§ Directions for this task: From the records below, copy each line in which the string "will" occurs.

Collected data entries:
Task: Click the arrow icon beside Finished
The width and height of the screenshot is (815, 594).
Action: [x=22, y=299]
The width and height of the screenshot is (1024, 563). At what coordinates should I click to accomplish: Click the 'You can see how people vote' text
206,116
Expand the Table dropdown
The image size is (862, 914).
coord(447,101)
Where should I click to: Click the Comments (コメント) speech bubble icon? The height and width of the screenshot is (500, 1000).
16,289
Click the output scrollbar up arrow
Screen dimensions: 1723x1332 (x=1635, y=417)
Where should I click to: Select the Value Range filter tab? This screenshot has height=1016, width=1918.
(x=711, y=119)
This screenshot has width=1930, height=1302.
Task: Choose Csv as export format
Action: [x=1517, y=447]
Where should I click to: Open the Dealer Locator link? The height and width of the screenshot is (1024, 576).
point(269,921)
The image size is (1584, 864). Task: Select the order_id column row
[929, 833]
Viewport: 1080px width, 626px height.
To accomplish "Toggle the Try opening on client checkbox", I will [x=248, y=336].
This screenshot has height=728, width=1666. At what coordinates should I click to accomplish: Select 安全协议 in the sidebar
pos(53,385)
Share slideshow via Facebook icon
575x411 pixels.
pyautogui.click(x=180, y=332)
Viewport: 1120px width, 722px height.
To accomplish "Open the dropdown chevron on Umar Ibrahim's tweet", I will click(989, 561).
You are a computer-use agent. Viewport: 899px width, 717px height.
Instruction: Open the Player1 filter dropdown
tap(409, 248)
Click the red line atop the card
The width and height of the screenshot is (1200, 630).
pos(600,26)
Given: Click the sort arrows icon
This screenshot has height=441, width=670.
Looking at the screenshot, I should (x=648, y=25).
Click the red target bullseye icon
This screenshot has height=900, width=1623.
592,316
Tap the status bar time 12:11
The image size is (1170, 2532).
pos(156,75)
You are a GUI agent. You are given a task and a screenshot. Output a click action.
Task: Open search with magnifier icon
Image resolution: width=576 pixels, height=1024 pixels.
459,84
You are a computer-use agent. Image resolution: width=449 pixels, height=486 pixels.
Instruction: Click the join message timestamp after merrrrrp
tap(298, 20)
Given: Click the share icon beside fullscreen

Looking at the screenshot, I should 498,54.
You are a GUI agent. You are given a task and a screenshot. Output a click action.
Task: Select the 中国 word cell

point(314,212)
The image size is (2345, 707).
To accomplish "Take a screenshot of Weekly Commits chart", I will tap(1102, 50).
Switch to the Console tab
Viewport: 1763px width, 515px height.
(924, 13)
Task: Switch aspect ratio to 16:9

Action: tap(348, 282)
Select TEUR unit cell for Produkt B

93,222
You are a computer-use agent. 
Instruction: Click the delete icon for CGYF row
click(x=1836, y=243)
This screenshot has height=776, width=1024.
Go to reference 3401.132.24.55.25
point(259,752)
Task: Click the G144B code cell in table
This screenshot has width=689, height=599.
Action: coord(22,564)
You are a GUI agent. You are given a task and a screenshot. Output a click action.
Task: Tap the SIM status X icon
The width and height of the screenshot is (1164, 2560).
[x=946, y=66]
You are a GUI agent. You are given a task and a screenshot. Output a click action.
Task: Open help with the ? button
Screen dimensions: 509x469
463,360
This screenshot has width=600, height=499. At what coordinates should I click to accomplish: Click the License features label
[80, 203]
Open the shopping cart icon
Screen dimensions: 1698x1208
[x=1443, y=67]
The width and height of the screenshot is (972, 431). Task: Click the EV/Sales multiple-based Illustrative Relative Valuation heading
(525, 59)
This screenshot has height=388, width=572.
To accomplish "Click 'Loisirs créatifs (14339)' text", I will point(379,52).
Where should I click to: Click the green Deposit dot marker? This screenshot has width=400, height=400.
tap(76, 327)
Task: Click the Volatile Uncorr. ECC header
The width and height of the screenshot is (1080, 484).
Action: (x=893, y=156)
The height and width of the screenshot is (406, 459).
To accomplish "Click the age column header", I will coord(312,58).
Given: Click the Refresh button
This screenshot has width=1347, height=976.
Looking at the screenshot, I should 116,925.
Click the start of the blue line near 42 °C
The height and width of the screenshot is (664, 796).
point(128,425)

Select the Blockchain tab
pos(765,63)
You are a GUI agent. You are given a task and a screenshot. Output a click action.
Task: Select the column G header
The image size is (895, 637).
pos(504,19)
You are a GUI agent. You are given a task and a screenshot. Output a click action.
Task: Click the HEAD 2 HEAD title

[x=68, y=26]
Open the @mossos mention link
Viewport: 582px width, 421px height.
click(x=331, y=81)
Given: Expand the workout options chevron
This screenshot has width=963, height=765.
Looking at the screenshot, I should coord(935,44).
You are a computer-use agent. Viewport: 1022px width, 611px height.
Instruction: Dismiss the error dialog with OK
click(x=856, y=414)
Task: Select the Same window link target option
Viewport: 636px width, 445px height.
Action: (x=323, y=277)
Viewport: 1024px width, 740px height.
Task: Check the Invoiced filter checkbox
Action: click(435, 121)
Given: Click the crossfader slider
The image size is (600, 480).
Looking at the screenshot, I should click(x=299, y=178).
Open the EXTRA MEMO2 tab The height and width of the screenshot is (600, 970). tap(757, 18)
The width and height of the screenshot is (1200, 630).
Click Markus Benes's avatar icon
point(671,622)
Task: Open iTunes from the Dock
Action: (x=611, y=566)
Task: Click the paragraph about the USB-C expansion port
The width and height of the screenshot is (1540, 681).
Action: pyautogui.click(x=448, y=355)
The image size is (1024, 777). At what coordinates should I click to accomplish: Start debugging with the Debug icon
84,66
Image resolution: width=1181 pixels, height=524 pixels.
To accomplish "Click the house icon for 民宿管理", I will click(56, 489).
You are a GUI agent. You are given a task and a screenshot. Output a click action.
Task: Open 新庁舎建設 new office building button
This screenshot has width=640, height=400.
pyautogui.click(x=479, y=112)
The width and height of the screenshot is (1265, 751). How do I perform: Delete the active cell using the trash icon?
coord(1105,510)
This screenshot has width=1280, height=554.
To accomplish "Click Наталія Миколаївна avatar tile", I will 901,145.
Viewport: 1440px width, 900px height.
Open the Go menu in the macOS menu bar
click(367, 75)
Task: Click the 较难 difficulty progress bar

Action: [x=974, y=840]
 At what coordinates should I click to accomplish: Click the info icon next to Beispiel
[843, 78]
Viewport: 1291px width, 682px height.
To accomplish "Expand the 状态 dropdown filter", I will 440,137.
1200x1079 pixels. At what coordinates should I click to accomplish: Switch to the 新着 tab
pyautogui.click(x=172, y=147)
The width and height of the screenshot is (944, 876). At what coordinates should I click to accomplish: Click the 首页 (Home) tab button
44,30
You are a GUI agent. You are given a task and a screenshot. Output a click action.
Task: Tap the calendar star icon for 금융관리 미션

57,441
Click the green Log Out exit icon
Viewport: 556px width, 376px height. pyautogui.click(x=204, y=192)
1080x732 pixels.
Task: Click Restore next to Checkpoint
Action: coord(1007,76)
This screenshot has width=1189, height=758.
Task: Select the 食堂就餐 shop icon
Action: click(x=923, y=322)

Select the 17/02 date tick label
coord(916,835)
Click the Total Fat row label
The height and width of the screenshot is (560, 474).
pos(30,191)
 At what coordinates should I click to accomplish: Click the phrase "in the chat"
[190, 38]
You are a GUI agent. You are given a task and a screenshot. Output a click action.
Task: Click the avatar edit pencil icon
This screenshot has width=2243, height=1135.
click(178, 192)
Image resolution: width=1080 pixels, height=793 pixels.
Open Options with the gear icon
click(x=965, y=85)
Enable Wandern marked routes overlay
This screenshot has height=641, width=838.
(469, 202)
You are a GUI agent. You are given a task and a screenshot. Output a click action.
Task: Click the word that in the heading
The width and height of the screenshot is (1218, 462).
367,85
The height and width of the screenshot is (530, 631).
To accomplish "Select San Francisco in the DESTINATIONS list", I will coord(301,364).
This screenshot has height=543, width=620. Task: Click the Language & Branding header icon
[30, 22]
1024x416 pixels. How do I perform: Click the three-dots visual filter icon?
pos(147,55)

§ Output:
To accomplish "Toggle the Try opening on client checkbox", I will [x=248, y=336].
To accomplish "Open the dropdown chevron on Umar Ibrahim's tweet", I will click(989, 561).
To accomplish "Take a screenshot of Weekly Commits chart", I will tap(1102, 50).
To accomplish "Click 'Loisirs créatifs (14339)' text", I will point(379,52).
To accomplish "Click the age column header", I will coord(312,58).
To accomplish "Click the house icon for 民宿管理", I will click(56, 489).
To accomplish "Click Наталія Миколаївна avatar tile", I will 901,145.
To accomplish "Expand the 状态 dropdown filter", I will 440,137.
To accomplish "Select San Francisco in the DESTINATIONS list", I will coord(301,364).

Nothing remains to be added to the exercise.